=== WHAT YOU WILL DO ===
An exact copy of the entries is needed, with every line included.

--- SUPPLIED ENTRIES ---

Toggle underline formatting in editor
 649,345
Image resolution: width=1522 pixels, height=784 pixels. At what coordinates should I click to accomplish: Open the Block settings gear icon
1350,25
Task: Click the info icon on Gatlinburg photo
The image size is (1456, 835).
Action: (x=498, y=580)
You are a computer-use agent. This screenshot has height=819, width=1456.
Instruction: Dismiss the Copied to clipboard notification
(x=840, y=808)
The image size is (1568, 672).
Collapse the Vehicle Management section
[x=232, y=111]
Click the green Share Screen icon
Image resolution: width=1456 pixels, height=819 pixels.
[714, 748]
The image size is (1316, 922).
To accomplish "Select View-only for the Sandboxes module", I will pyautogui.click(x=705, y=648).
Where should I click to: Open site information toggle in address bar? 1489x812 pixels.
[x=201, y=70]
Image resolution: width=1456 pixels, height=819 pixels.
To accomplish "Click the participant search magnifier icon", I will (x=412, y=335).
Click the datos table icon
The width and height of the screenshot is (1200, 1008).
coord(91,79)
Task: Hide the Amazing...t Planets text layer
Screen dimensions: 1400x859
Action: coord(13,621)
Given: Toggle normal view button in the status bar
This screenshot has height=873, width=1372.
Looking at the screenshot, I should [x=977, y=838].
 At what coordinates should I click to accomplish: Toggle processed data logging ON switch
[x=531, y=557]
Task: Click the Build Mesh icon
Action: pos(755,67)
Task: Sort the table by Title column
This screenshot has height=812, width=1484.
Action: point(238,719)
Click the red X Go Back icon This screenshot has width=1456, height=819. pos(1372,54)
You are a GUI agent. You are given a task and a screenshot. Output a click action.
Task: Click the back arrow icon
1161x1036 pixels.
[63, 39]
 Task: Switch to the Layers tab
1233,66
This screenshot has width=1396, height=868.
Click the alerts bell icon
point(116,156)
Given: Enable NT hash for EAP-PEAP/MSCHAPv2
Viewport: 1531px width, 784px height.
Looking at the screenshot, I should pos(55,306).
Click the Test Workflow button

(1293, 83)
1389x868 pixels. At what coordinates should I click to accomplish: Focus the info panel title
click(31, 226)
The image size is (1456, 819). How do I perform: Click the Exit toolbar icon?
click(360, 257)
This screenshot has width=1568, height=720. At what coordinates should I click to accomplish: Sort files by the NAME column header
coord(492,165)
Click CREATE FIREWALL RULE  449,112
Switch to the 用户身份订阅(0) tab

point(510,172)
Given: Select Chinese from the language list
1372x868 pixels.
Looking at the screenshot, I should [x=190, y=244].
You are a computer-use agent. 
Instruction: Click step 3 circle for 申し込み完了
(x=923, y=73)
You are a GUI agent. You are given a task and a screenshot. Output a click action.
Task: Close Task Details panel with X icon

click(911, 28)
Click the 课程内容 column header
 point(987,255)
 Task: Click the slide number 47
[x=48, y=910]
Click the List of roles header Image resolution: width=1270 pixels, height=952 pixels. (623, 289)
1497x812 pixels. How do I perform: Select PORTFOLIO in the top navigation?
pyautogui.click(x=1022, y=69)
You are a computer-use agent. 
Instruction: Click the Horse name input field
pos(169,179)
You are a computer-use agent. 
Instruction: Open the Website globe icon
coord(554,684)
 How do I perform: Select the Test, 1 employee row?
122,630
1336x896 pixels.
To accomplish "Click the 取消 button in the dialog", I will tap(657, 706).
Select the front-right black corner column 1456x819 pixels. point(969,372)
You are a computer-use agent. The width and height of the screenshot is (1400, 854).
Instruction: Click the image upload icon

---

=== OUTPUT OF THE EXERCISE ===
Toggle underline formatting in editor
 649,345
Image resolution: width=1522 pixels, height=784 pixels. At what coordinates should I click to accomplish: Open the Block settings gear icon
1350,25
Task: Click the info icon on Gatlinburg photo
The image size is (1456, 835).
Action: (x=498, y=580)
You are a computer-use agent. This screenshot has height=819, width=1456.
Instruction: Dismiss the Copied to clipboard notification
(x=840, y=808)
The image size is (1568, 672).
Collapse the Vehicle Management section
[x=232, y=111]
Click the green Share Screen icon
Image resolution: width=1456 pixels, height=819 pixels.
[714, 748]
The image size is (1316, 922).
To accomplish "Select View-only for the Sandboxes module", I will pyautogui.click(x=705, y=648).
Where should I click to: Open site information toggle in address bar? 1489x812 pixels.
[x=201, y=70]
Image resolution: width=1456 pixels, height=819 pixels.
To accomplish "Click the participant search magnifier icon", I will (x=412, y=335).
Click the datos table icon
The width and height of the screenshot is (1200, 1008).
coord(91,79)
Task: Hide the Amazing...t Planets text layer
Screen dimensions: 1400x859
Action: coord(13,621)
Given: Toggle normal view button in the status bar
This screenshot has height=873, width=1372.
Looking at the screenshot, I should [x=977, y=838].
 At what coordinates should I click to accomplish: Toggle processed data logging ON switch
[x=531, y=557]
Task: Click the Build Mesh icon
Action: pos(755,67)
Task: Sort the table by Title column
This screenshot has height=812, width=1484.
Action: point(238,719)
Click the red X Go Back icon This screenshot has width=1456, height=819. pos(1372,54)
You are a GUI agent. You are given a task and a screenshot. Output a click action.
Task: Click the back arrow icon
1161x1036 pixels.
[63, 39]
 Task: Switch to the Layers tab
1233,66
This screenshot has width=1396, height=868.
Click the alerts bell icon
point(116,156)
Given: Enable NT hash for EAP-PEAP/MSCHAPv2
Viewport: 1531px width, 784px height.
Looking at the screenshot, I should pos(55,306).
Click the Test Workflow button

(1293, 83)
1389x868 pixels. At what coordinates should I click to accomplish: Focus the info panel title
click(31, 226)
The image size is (1456, 819). How do I perform: Click the Exit toolbar icon?
click(360, 257)
This screenshot has width=1568, height=720. At what coordinates should I click to accomplish: Sort files by the NAME column header
coord(492,165)
Click CREATE FIREWALL RULE  449,112
Switch to the 用户身份订阅(0) tab

point(510,172)
Given: Select Chinese from the language list
1372x868 pixels.
Looking at the screenshot, I should [x=190, y=244].
You are a computer-use agent. 
Instruction: Click step 3 circle for 申し込み完了
(x=923, y=73)
You are a GUI agent. You are given a task and a screenshot. Output a click action.
Task: Close Task Details panel with X icon

click(911, 28)
Click the 课程内容 column header
 point(987,255)
 Task: Click the slide number 47
[x=48, y=910]
Click the List of roles header Image resolution: width=1270 pixels, height=952 pixels. (623, 289)
1497x812 pixels. How do I perform: Select PORTFOLIO in the top navigation?
pyautogui.click(x=1022, y=69)
You are a computer-use agent. 
Instruction: Click the Horse name input field
pos(169,179)
You are a computer-use agent. 
Instruction: Open the Website globe icon
coord(554,684)
 How do I perform: Select the Test, 1 employee row?
122,630
1336x896 pixels.
To accomplish "Click the 取消 button in the dialog", I will tap(657, 706).
Select the front-right black corner column 1456x819 pixels. point(969,372)
You are a computer-use agent. The width and height of the screenshot is (1400, 854).
Instruction: Click the image upload icon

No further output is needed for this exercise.